Introduction

Once again I needed to embed some text files into a C application. The right way to do this is turn the data into a byte array and compile it in. At least it’s the most portable way because some compilers have string length limitations.

xxd -i is the easiest way to format the data so it can be compiled in. However, just like the last time, I don’t have access to xxd -i. Thankfully, I already wrote a Lua implementation. Unfortunately, I couldn’t use it because my current project is written in Python. I couldn’t pull in Lua just for this conversion.

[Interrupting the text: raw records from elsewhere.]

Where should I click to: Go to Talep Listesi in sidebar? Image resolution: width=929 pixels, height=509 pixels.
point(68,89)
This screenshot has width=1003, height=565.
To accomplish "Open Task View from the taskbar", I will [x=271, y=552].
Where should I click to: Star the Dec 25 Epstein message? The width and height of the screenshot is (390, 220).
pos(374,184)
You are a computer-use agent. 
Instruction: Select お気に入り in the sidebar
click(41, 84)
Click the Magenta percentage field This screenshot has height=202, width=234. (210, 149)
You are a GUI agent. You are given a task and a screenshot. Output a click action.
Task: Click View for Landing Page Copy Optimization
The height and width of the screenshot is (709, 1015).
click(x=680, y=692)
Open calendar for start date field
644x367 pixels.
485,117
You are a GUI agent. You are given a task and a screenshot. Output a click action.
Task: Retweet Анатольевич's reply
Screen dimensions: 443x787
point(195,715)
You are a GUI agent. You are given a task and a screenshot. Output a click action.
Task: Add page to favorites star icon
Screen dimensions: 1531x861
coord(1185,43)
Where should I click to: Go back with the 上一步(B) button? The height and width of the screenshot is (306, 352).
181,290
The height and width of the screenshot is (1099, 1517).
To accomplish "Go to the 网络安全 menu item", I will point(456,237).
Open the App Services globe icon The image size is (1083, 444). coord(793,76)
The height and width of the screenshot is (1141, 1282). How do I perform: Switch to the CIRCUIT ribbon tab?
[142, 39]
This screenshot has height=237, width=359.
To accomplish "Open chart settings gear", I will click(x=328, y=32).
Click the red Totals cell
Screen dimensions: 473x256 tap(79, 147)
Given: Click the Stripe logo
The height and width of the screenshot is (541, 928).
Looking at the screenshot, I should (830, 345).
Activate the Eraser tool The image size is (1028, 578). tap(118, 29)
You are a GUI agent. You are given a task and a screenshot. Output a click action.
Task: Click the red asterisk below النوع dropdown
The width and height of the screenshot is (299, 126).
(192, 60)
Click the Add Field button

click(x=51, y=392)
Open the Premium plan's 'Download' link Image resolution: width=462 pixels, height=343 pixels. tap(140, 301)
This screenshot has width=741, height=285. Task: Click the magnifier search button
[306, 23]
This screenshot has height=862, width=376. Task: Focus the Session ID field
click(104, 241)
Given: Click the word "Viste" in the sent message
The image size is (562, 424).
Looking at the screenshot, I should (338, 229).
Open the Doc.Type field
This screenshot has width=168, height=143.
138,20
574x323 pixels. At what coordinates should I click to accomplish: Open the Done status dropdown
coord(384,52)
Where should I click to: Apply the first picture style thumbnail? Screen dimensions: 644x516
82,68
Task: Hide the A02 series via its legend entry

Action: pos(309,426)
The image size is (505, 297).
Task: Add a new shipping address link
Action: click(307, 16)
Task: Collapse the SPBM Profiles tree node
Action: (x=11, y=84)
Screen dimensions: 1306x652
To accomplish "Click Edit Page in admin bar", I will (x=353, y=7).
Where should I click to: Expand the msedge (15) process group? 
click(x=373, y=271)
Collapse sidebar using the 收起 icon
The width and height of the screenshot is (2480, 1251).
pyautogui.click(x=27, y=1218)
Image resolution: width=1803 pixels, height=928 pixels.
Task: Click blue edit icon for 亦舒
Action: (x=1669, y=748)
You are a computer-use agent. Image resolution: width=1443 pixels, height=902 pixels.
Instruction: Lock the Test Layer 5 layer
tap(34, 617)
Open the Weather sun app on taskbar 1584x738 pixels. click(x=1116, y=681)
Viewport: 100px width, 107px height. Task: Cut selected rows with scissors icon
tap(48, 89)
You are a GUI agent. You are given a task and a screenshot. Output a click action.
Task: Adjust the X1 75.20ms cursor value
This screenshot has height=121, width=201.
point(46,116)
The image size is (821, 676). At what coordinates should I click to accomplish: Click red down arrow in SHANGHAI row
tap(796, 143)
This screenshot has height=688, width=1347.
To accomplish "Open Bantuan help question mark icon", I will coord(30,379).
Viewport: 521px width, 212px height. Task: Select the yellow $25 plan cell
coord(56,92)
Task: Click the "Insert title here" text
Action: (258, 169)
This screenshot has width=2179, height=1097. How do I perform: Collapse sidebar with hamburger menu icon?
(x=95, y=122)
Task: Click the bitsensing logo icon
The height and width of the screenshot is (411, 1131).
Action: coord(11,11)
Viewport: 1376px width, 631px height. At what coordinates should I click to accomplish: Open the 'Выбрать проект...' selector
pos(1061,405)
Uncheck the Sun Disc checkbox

My solution is to write a Python version. This is a nice complement to the header to binary Python code I wrote. Like that one I’ll put this in my Bin-Header GitHub repo.

The Code

bin2header.py

import argparse
import sys

def bin2header(data, var_name='var'):
    out = []
    out.append('unsigned char {var_name}[] = {{'.format(var_name=var_name))
    l = [ data[i:i+12] for i in range(0, len(data), 12) ]
    for i, x in enumerate(l):
        line = ', '.join([ '0x{val:02x}'.format(val=ord(c)) for c in x ])
        out.append('  {line}{end_comma}'.format(line=line, end_comma=',' if i<len(l)-1 else ''))
    out.append('};')
    out.append('unsigned int {var_name}_len = {data_len};'.format(var_name=var_name, data_len=len(data)))
    return '\n'.join(out)

def main():
    parser = argparse.ArgumentParser(description='Generate binary header output')
    parser.add_argument('-i', '--input', required=True , help='Input file')
    parser.add_argument('-o', '--out', required=True , help='Output file')
    parser.add_argument('-v', '--var', required=True , help='Variable name to use in file')

    args = parser.parse_args()
    if not args:
        return 1

    with open(args.input, 'r') as f:
        data = f.read()

    out = bin2header(data, args.var)
    with open(args.out, 'w') as f:
        f.write(out)

    return 0

if __name__ == '__main__':
    sys.exit(main())

The code explained

I find it amusing the setup code in main is larger than the actual conversion code.

def bin2header(data, var_name='var'):

The main function that does the conversion. We need a variable name for the file but we’ll allow a default one. This really should be called with a variable name in order to avoid conflicts when running this over multiple files.

    out = []
    out.append('unsigned char {var_name}[] = {{'.format(var_name=var_name))

First we need to make a list that will hold each line of the output. It’s more efficient to build and join than constantly concatenating strings.

We start by adding the variable that’s going to store our binary output.

    l = [ data[i:i+12] for i in range(0, len(data), 12) ]

xxd -i outputs 12 columns of data. We want this output to be identical so we’re going to pull off data in 12 byte chunks. This gives us the data split into a list with elements that the size we need. The last one might be smaller which is fine.

    for i, x in enumerate(l):
        line = ', '.join([ '0x{val:02x}'.format(val=ord(c)) for c in x ])

Now we go though each element which represents a line. We’ll hexify and add comma space between each element. One thing to keep in mind is the join does not add a comma after the last element. It will only put a comma between elements.

        out.append('  {line}{end_comma}'.format(line=line, end_comma=',' if i<len(l)-1 else ''))

Which leads us to adding the line to our out list. Each line is preceded by two spaces. The {end_comma} will be placed on all lines except the last. This takes care of the previous join not placing a trailing comma. We don’t want the last line to end with the comma because, well, it’s the end of data so there isn’t anything after.

    out.append('};')
    out.append('unsigned int {var_name}_len = {data_len};'.format(var_name=var_name, data_len=len(data)))
    return '\n'.join(out)

Finally, we add the closing bracket, set the array length, and output a single string.

Conclusion

Over all this turned out to be easier than I expected. Pythons list comprehension ended up making this a lot smaller than the Lua version.